My friend is a man of very peculiar temperament. Few of us would have had the will to start upon the Yoga training, which, once started, seemed to conjure the further willpower needed out of itself. And not all of those who could launch themselves would have reached the same results. The Hindus themselves admit that in some men the results may come without call or bell. My friend writes to me: “You are quite right in thinking that religious crises, love-crises, indignation-crises may awaken in a very short time powers similar to those reached by years of patient Yoga-practice.”
Probably most medical men would treat this individual’s case as one of what it is fashionable now to call by the name of “self-suggestion,” or “expectant attention”–as if those phrases were explanatory, or meant more than the fact that certain men can be influenced, while others cannot be influenced, by certain sorts of ideas. This leads me to say a word about ideas considered as dynamogenic agents, or stimuli for unlocking what would otherwise be unused reservoirs of individual power.
One thing that ideas do is to contradict other ideas and keep us from believing them. An idea that thus negates a first idea may itself in turn be negated by a third idea, and the first idea may thus regain its natural influence over our belief and determine our behavior. Our philosophic and religious development proceeds thus by credulities, negations, and the negating of negations.
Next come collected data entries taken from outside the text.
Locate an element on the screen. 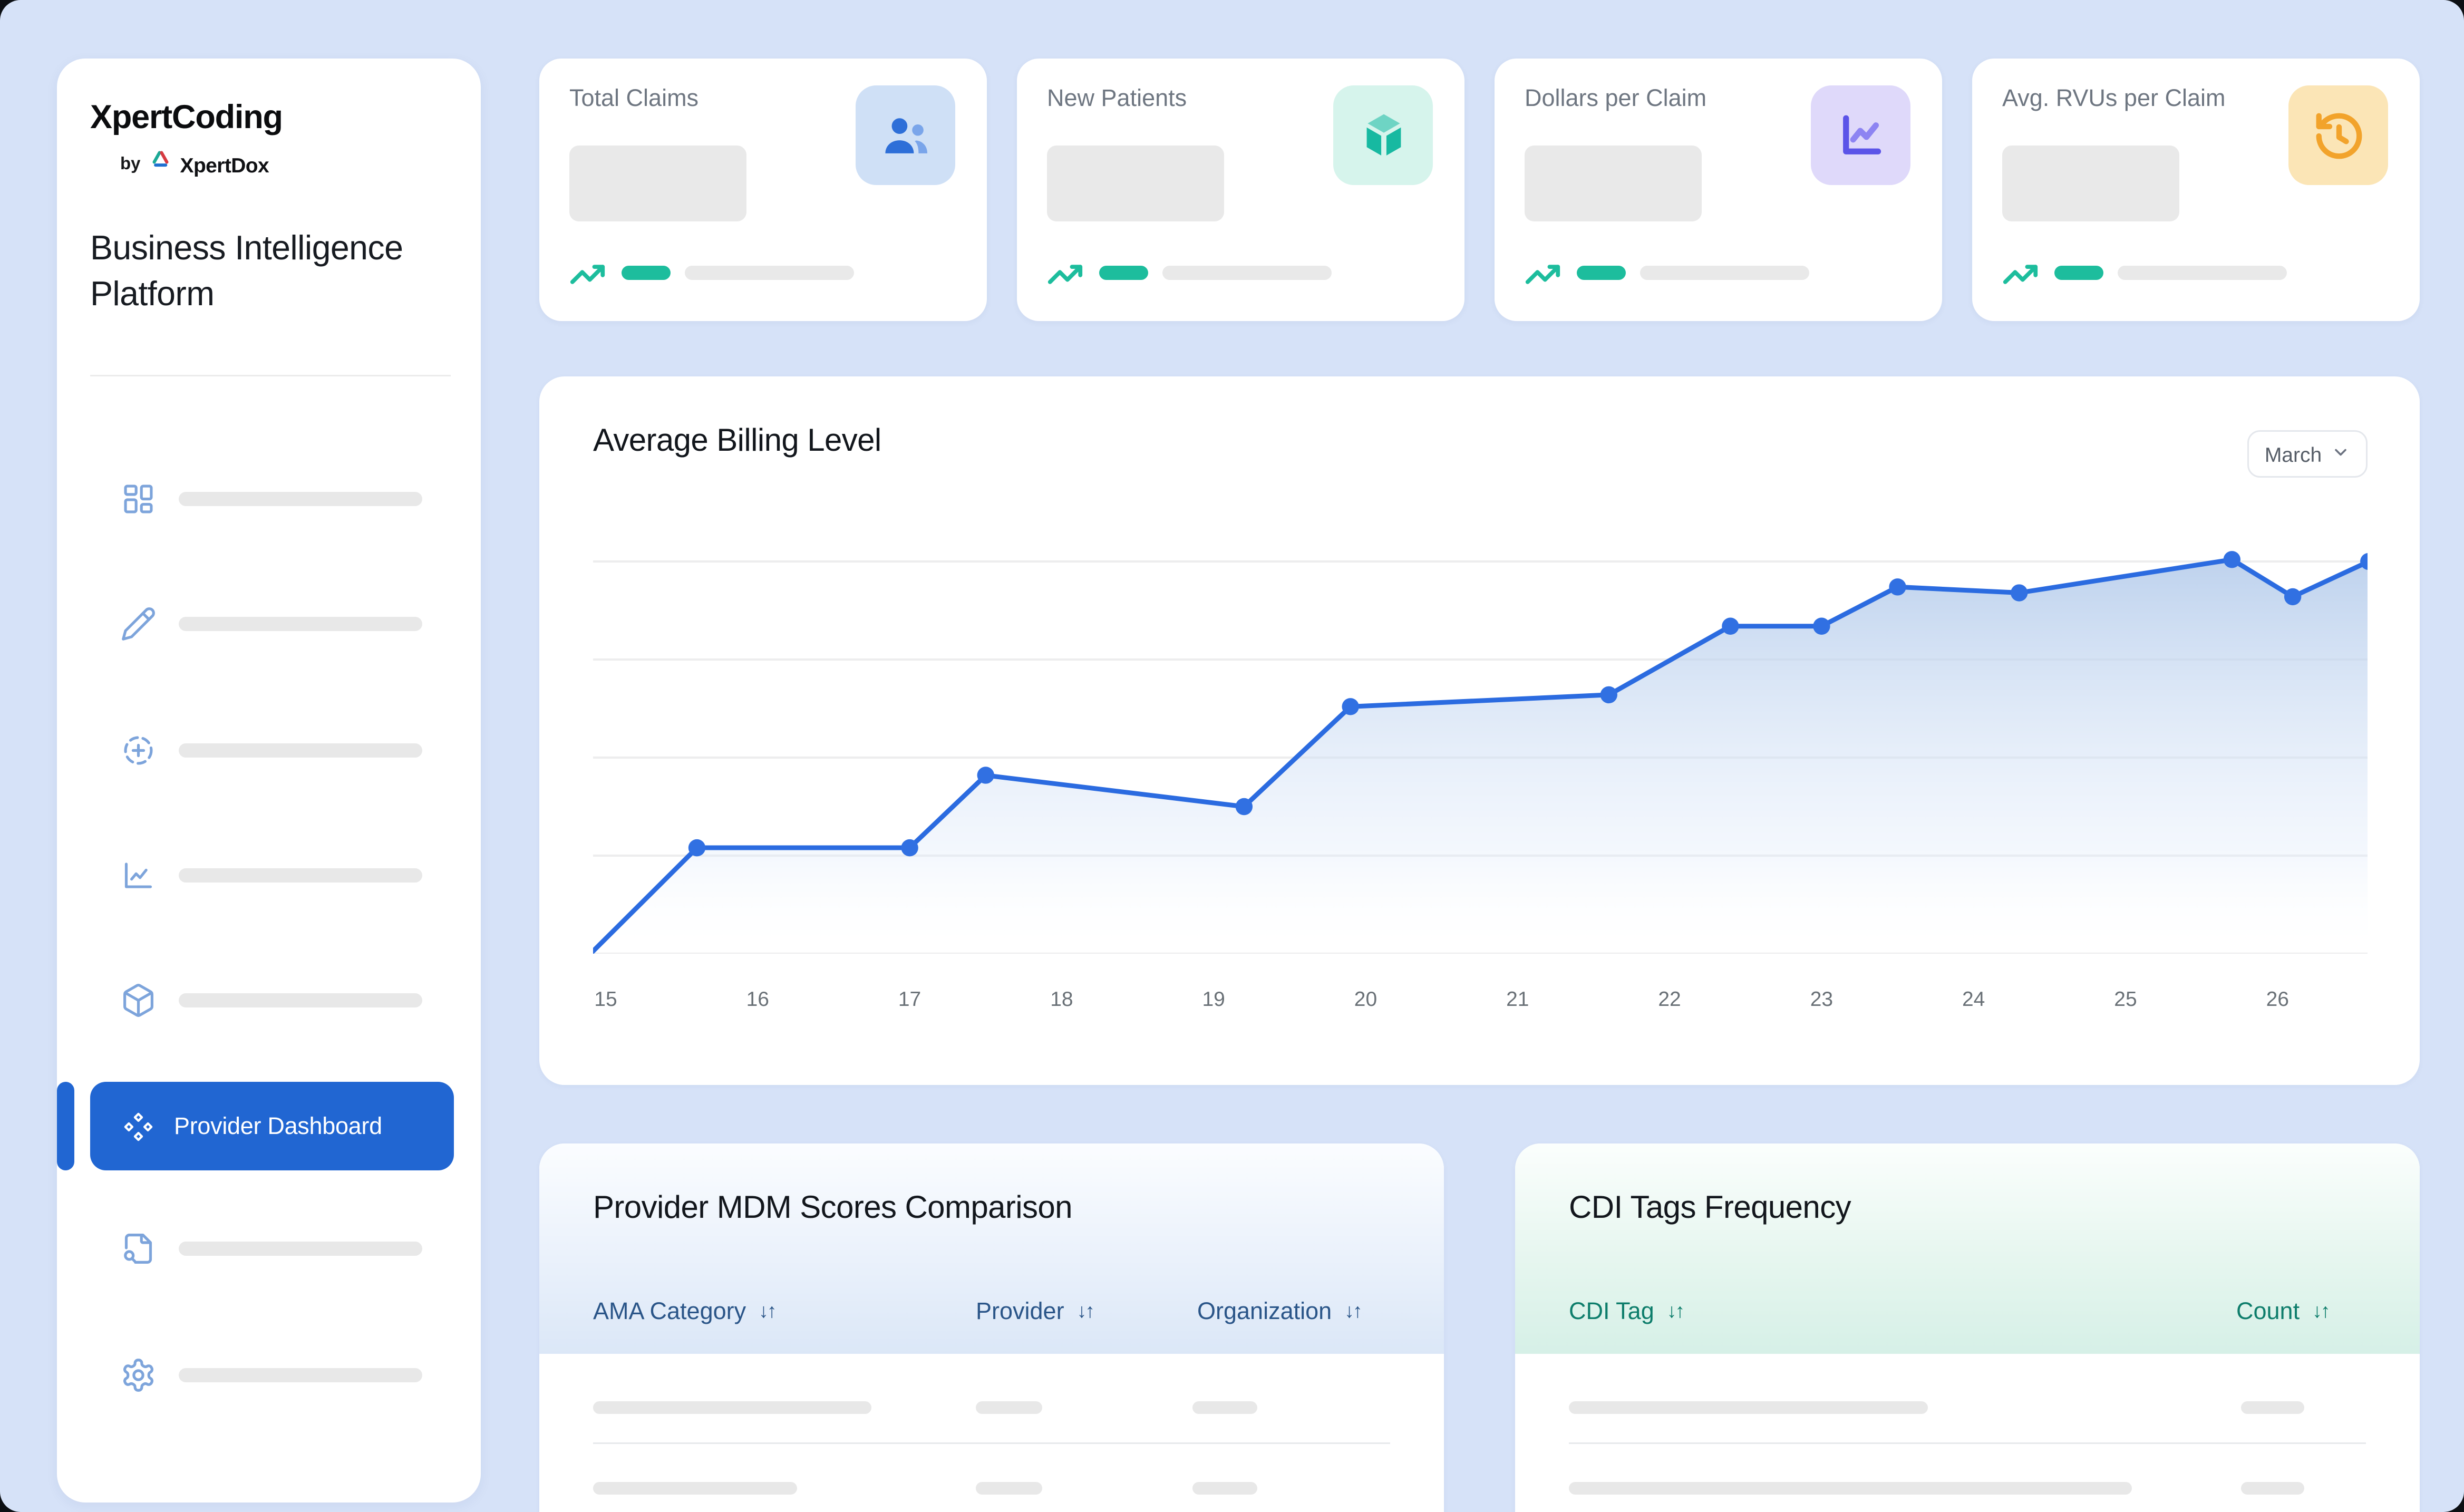 This screenshot has height=1512, width=2464. pencil-icon is located at coordinates (139, 624).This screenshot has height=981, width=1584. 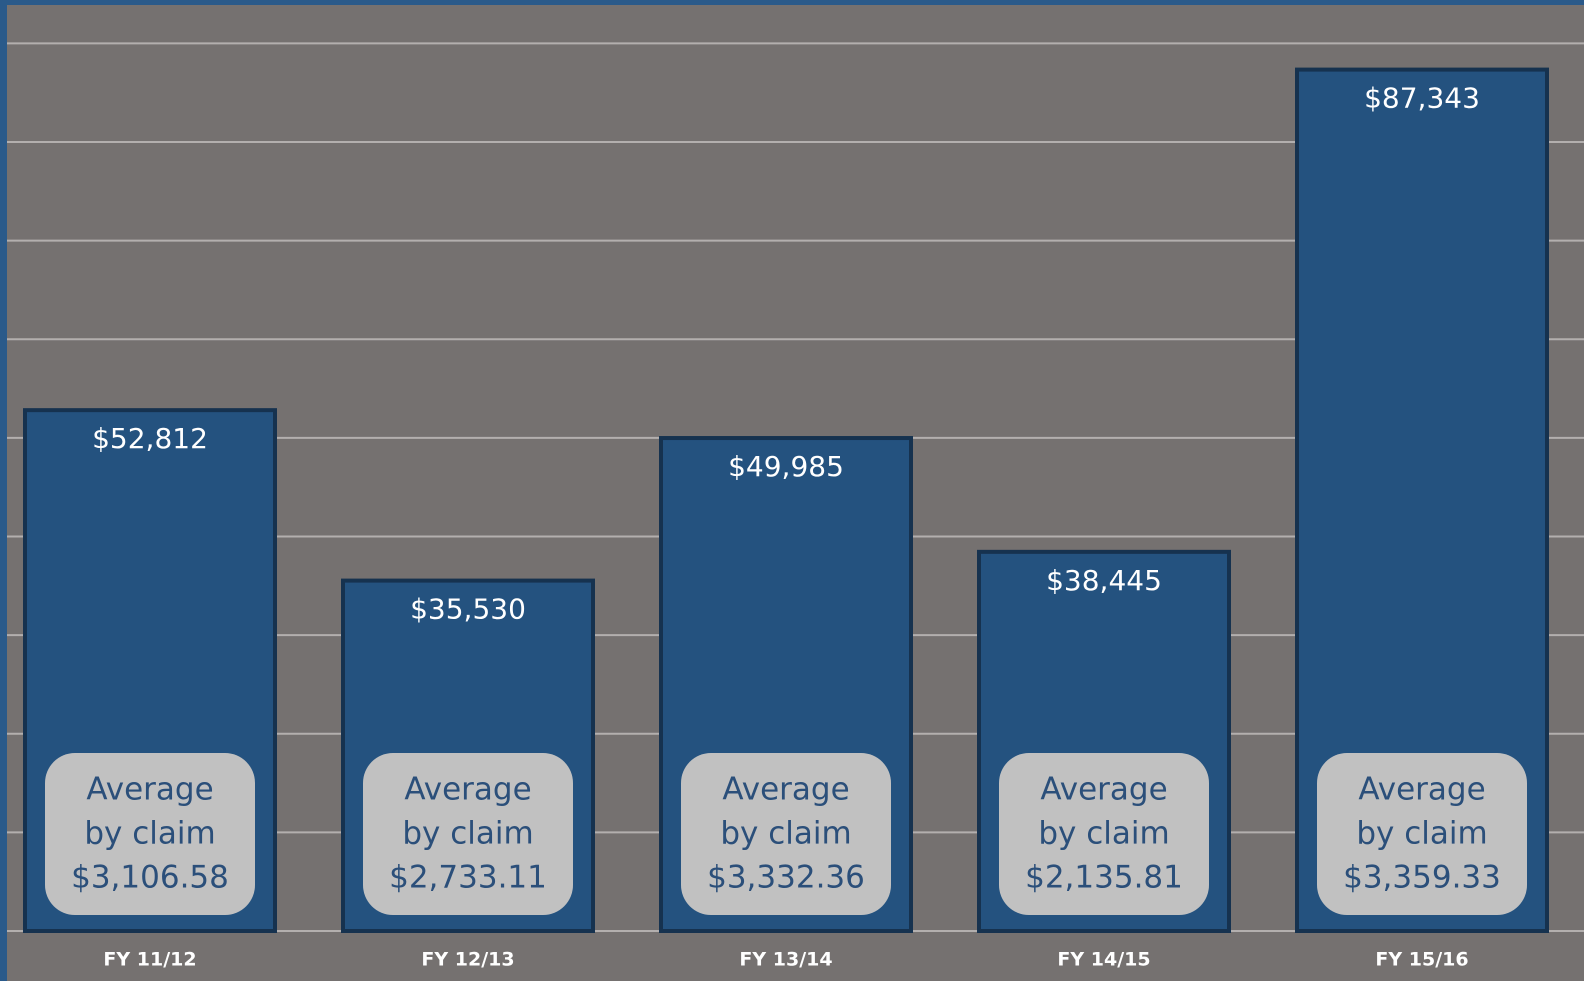 What do you see at coordinates (150, 438) in the screenshot?
I see `value-label: $52,812` at bounding box center [150, 438].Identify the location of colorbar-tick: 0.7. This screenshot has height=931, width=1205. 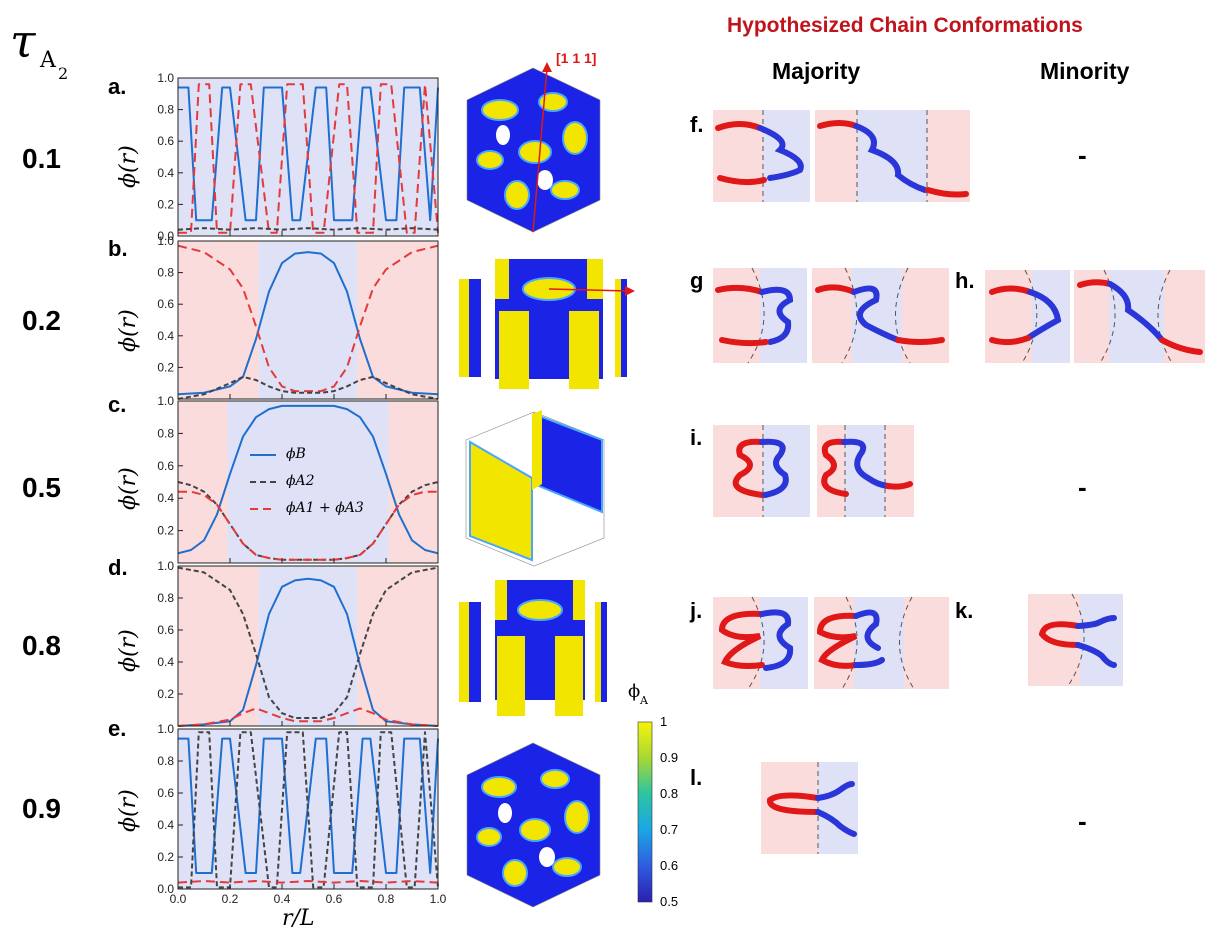
(670, 830).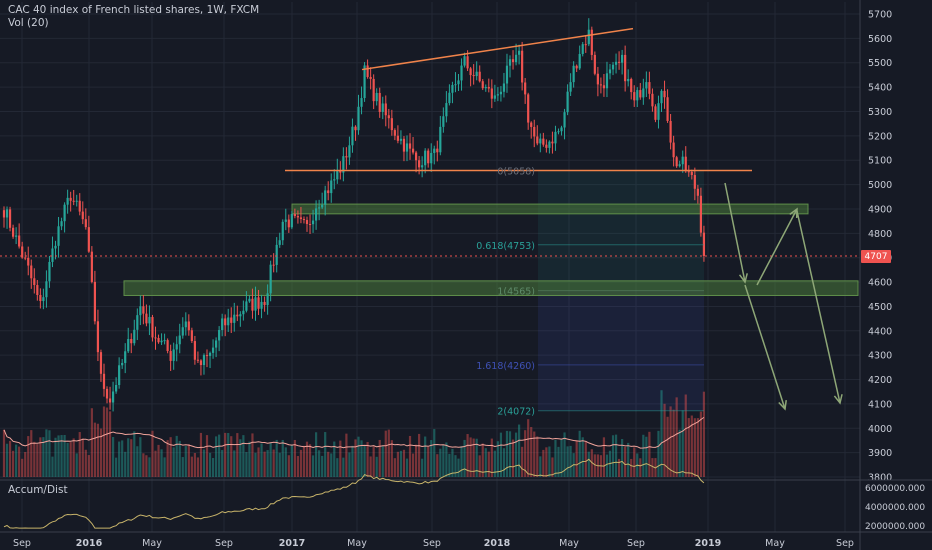 This screenshot has width=932, height=550. What do you see at coordinates (38, 490) in the screenshot?
I see `accum-dist-legend: Accum/Dist` at bounding box center [38, 490].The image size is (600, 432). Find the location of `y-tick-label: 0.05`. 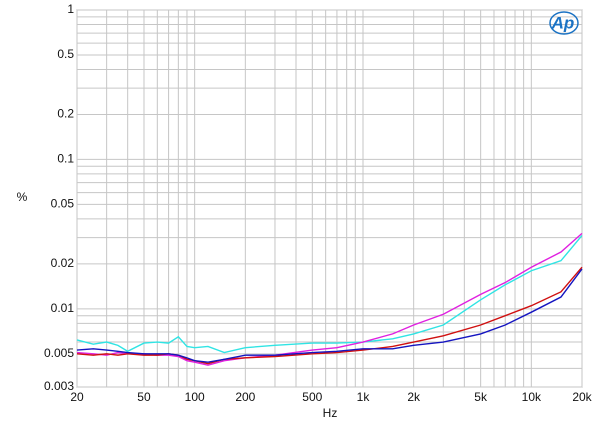

y-tick-label: 0.05 is located at coordinates (63, 204).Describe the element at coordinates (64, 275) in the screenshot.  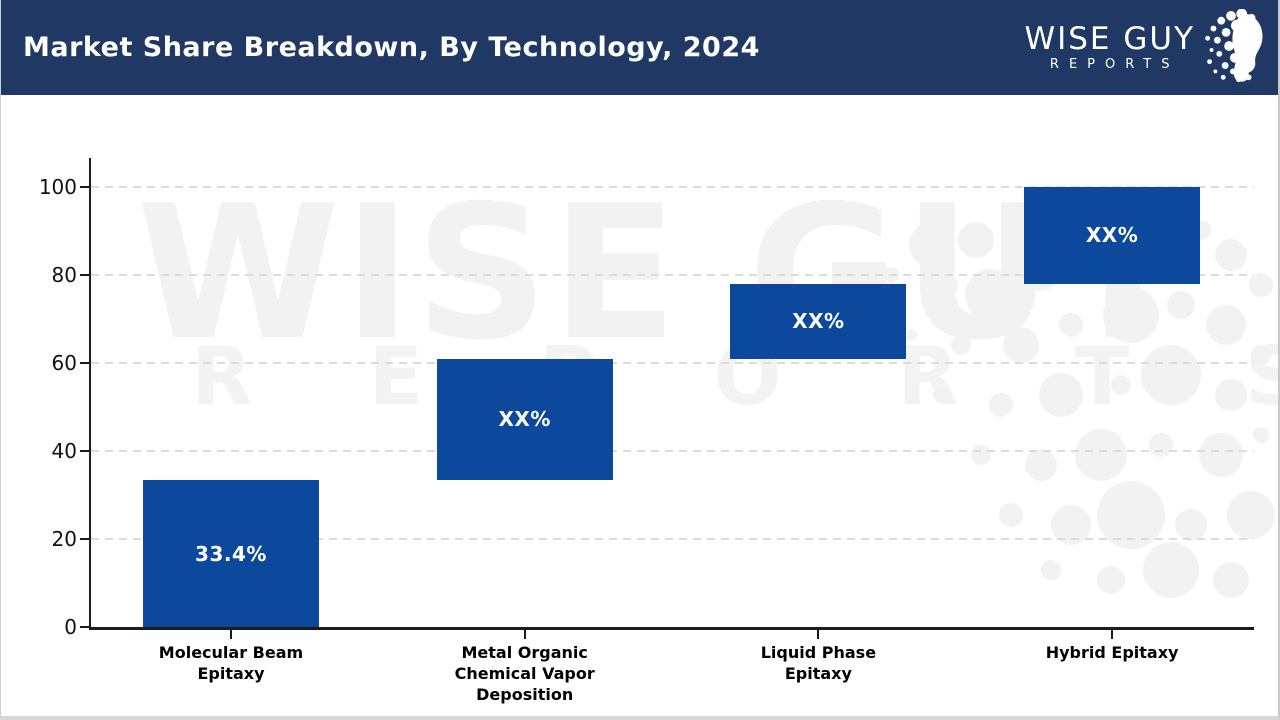
I see `y-tick-label: 80` at that location.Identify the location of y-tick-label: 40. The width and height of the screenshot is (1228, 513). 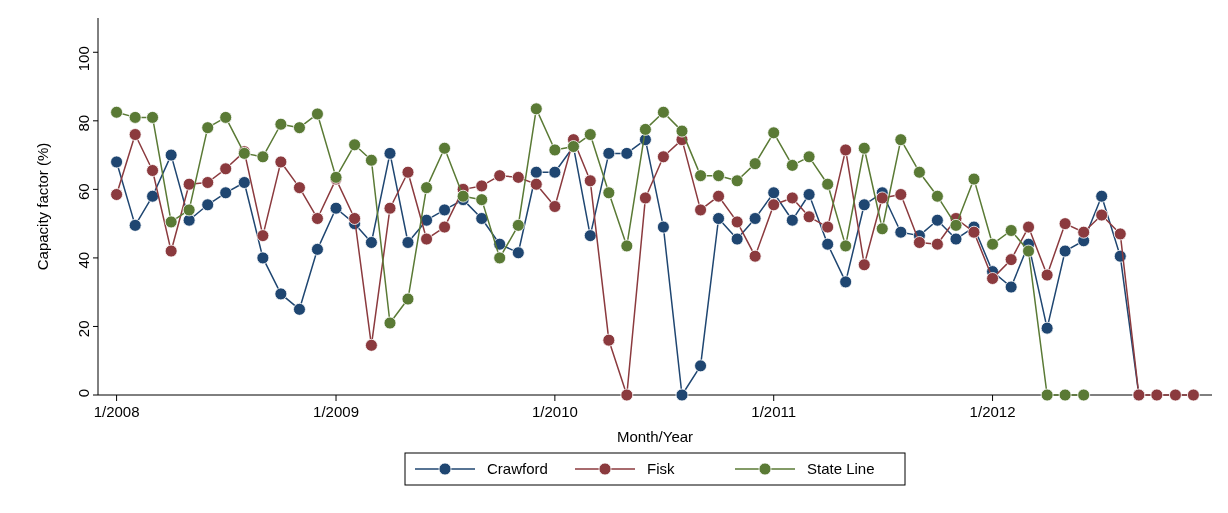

But whether for arousing or for stopping belief, ideas may fail to be efficacious, just as a wire, at one time alive with electricity, may at another time be dead. Here our insight into causes fails us, and we can only note results in general terms. In general, whether a given idea shall be a live idea depends more on the person into whose mind it is injected than on the idea itself. Which is the suggestive idea for this person, and which for that one? Mr. Fletcher’s disciples regenerate themselves by the idea (and the fact) that they are chewing, and re-chewing, and super-chewing their food. Dr. Dewey’s pupils regenerate themselves by going without their breakfast–a fact, but also an ascetic idea. Not every one can use these ideas with the same success.